California Republican gubernatorial candidate Neel Kashkari speaks during a Bloomberg West Television interview in San Franci
California Republican gubernatorial candidate Neel Kashkari speaks during a Bloomberg West Television interview in San Francisco, California, U.S., on Friday, Feb. 28, 2014. Kashkari, former head of the U.S. Treasury's bank bailout program, discussed his decision to run for governor in California and his strategy to stimulate manufacturing and employment in the state. Photographer: David Paul Morris/Bloomberg via Getty Images

By Sharon Bernstein

SACRAMENTO, Calif., Oct 7 (Reuters) - Trailing in the polls and getting little media coverage, California's Republican candidate for governor handed out $40,000 in scholarships on Tuesday, just two weeks after offering gift cards to attendees at a campaign event.

Neel Kashkari, a former U.S. Treasury official who is challenging popular Democratic Governor Jerry Brown in the lopsidedly Democratic state, is offering the incentives as his campaign trails Brown's by double digits in the weeks before November's election.
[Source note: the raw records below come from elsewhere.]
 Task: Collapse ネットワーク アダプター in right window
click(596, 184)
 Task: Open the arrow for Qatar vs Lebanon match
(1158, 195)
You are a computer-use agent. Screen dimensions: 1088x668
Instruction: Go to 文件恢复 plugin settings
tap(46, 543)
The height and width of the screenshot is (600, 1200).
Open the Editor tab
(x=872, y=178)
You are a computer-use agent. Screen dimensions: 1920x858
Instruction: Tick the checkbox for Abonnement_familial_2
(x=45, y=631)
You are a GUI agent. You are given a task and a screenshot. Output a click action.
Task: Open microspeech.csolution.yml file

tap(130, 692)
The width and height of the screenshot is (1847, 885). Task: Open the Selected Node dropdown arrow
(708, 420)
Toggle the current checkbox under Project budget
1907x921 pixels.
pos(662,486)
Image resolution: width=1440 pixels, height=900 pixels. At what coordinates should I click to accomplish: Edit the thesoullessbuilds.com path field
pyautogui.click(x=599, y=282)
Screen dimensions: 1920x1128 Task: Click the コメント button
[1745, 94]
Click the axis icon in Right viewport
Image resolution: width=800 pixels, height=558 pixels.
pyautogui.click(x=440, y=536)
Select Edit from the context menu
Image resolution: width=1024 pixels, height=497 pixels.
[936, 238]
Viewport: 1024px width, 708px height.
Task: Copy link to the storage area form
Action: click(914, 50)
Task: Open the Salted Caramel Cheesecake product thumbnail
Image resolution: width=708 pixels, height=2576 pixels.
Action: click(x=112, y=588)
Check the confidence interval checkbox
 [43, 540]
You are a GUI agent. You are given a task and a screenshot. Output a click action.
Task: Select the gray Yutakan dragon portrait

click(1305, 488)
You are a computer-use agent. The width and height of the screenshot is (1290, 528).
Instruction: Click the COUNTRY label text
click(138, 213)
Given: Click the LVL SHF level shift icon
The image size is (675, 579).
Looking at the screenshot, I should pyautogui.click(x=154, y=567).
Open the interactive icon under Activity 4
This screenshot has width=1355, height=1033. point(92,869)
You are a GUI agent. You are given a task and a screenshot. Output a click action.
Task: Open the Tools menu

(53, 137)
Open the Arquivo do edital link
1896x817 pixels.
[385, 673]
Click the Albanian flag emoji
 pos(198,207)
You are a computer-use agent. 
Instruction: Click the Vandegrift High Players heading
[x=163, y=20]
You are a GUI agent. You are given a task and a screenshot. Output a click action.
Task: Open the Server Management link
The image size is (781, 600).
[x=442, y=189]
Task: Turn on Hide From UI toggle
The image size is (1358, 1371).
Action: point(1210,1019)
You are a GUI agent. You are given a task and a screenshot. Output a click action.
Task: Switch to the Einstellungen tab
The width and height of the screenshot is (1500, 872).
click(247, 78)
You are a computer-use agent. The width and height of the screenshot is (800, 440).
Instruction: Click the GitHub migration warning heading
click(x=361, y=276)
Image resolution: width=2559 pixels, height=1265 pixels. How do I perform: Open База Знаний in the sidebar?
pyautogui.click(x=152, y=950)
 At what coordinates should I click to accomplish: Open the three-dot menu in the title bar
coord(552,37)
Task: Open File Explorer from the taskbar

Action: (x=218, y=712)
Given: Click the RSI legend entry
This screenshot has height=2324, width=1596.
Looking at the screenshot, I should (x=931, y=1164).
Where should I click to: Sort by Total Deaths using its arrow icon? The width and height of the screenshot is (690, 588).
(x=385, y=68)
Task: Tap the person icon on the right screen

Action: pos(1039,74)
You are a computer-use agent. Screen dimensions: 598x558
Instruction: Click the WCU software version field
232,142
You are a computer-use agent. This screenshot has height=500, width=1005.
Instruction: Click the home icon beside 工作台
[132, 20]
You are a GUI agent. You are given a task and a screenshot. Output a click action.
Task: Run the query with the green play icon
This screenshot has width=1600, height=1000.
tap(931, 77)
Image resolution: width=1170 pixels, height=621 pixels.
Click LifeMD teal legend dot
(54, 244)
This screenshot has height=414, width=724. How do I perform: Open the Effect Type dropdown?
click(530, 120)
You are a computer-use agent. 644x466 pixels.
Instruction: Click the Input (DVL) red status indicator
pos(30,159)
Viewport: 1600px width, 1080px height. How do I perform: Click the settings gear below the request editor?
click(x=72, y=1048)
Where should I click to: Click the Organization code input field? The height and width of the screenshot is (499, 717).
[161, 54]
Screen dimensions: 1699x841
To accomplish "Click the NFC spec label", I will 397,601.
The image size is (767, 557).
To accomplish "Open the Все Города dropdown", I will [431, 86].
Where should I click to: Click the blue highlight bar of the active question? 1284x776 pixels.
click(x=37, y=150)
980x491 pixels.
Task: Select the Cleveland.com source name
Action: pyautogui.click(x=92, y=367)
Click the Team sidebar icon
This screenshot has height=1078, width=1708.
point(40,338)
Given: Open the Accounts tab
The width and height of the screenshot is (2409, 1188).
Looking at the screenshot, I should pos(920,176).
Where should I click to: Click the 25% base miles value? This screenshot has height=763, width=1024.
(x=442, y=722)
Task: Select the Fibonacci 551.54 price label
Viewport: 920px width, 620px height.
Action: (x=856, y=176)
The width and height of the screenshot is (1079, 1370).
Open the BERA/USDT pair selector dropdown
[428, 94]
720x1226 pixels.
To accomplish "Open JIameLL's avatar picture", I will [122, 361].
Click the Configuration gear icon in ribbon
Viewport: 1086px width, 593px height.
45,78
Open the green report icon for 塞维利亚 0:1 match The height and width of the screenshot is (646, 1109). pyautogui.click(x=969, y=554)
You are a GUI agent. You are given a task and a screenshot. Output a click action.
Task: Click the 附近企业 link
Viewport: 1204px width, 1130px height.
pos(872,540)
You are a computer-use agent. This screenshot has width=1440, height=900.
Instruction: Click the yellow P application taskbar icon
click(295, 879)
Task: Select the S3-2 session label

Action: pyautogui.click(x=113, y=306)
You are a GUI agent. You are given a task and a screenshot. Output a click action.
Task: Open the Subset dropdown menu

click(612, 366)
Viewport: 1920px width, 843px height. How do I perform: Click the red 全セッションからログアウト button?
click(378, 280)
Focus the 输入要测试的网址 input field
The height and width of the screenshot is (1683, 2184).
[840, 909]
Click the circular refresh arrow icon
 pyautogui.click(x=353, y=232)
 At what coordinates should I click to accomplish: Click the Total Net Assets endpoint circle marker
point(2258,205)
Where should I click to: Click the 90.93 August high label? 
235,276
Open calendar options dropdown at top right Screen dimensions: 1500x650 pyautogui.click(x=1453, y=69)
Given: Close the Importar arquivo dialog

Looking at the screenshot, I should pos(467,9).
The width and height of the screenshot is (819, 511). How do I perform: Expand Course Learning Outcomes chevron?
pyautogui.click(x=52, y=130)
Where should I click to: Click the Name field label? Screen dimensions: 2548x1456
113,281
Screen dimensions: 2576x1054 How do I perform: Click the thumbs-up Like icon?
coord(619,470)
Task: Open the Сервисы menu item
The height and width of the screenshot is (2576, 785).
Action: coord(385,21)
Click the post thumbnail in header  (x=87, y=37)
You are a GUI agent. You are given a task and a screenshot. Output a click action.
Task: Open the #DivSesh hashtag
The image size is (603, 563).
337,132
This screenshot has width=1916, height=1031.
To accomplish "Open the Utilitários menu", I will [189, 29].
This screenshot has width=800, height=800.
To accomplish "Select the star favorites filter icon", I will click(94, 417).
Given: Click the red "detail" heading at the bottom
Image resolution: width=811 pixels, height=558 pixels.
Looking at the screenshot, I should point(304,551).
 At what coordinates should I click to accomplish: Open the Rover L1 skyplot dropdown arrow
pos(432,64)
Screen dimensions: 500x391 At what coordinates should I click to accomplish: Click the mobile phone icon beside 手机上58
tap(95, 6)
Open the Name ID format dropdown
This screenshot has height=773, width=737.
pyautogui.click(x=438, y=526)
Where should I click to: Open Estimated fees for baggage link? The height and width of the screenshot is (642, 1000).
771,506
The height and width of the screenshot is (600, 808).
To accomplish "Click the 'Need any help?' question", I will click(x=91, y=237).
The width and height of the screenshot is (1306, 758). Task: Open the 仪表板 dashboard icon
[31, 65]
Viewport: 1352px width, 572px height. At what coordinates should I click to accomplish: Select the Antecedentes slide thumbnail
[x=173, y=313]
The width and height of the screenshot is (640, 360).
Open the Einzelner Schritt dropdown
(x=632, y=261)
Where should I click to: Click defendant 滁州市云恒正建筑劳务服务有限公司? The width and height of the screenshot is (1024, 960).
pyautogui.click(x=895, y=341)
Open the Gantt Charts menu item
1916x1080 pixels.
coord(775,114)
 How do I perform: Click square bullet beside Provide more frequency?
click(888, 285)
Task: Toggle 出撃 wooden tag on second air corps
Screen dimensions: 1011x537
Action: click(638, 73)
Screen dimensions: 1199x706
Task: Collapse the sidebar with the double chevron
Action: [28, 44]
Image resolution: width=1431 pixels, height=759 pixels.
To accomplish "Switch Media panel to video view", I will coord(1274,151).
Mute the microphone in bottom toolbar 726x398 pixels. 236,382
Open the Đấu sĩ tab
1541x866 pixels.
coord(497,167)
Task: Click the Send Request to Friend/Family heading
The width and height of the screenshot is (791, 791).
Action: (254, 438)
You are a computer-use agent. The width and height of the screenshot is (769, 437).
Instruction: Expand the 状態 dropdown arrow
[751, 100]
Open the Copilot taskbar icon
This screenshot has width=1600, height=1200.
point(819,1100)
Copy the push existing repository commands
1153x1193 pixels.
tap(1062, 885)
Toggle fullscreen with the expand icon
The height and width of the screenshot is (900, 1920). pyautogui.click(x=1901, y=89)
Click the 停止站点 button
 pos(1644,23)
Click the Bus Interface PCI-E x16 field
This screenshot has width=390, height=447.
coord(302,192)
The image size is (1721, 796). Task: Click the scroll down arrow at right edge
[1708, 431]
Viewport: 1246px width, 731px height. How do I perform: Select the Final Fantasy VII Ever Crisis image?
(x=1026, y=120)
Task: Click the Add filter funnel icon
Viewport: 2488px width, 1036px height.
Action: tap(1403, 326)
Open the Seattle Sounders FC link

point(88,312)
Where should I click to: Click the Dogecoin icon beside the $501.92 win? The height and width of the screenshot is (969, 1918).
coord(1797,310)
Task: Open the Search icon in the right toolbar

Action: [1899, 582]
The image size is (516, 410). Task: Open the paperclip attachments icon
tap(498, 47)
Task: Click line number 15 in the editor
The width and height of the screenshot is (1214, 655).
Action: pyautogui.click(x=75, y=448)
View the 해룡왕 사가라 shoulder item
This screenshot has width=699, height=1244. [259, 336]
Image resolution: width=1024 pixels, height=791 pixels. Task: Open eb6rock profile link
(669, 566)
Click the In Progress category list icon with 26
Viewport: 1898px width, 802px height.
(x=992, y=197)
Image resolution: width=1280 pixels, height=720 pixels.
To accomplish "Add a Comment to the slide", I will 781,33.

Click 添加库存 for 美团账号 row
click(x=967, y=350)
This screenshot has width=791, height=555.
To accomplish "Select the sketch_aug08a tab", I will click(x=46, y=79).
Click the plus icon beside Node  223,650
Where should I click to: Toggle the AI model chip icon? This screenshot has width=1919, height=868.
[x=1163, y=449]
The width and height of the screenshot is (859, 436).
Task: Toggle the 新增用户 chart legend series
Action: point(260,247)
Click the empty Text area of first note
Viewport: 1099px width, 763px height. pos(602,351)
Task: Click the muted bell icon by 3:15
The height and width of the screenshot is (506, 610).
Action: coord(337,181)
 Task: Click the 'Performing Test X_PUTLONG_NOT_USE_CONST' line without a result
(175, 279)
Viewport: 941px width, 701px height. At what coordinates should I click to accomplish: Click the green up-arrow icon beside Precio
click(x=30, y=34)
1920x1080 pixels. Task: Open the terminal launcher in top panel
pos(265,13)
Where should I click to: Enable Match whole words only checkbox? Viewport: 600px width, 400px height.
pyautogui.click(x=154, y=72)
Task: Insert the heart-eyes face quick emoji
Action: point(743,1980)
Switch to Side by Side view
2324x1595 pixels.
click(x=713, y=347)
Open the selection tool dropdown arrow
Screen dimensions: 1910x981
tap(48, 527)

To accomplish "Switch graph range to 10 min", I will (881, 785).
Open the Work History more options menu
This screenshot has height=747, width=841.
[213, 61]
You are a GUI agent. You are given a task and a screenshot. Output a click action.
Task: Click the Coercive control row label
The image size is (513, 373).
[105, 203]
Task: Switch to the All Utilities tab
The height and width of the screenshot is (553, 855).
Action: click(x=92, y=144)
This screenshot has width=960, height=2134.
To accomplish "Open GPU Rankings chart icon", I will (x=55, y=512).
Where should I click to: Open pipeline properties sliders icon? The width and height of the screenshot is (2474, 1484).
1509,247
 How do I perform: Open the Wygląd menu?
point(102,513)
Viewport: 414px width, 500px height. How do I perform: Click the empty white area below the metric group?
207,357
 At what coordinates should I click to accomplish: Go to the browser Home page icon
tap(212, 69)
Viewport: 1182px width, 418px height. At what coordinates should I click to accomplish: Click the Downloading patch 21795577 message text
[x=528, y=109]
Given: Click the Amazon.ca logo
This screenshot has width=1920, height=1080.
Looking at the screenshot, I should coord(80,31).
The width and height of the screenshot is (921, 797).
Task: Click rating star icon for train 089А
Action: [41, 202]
"Candidates spend money to reach the voters and get support and that's what he's doing," said Jessica Levinson, a professor at Loyola Law School in Los Angeles. "It's just more in your face than what we typically see."

On Tuesday, Kashkari awarded scholarships in the amounts of $25,000, $10,000 and $5,0000 to students who competed to make campaign videos for him.

Last month, he gave gas station gift cards at a campaign rally against Brown's proposal to build high-speed rail in California. The first 100 people to come and smash a toy train in symbolic opposition to the project received cards worth $25.

"There's a science and economics behind contests and prizes," Kashkari said. "It incentivizes people. ... We were just trying to bring that to a campaign."

Experts said the incentives did not likely violate California election law, which forbids paying people to vote but does not address rewarding them for campaigning.

"It's a way to get publicity, but it doesn't violate any law that I know of," said Bob Stern, president of the Center for Government Studies in Los Angeles. "He can't buy TV ads and he can't buy radio ads because he doesn't have the resources - so he has to get free publicity."

But Brown's campaign said the efforts don't pass the smell test.

"If it's not illegal, it certainly has a foul odor to it," said spokesman Dan Newman. "It's a sort of a wink and a nod approach to the law where you don't cross the line but you get a lot of chalk on your feet."

Kashkari, who oversaw the federal government's Troubled Asset Relief Program (TARP) bank bailout after the 2008 financial crisis, trailed Brown by 16 percentage points in a recent Field Poll.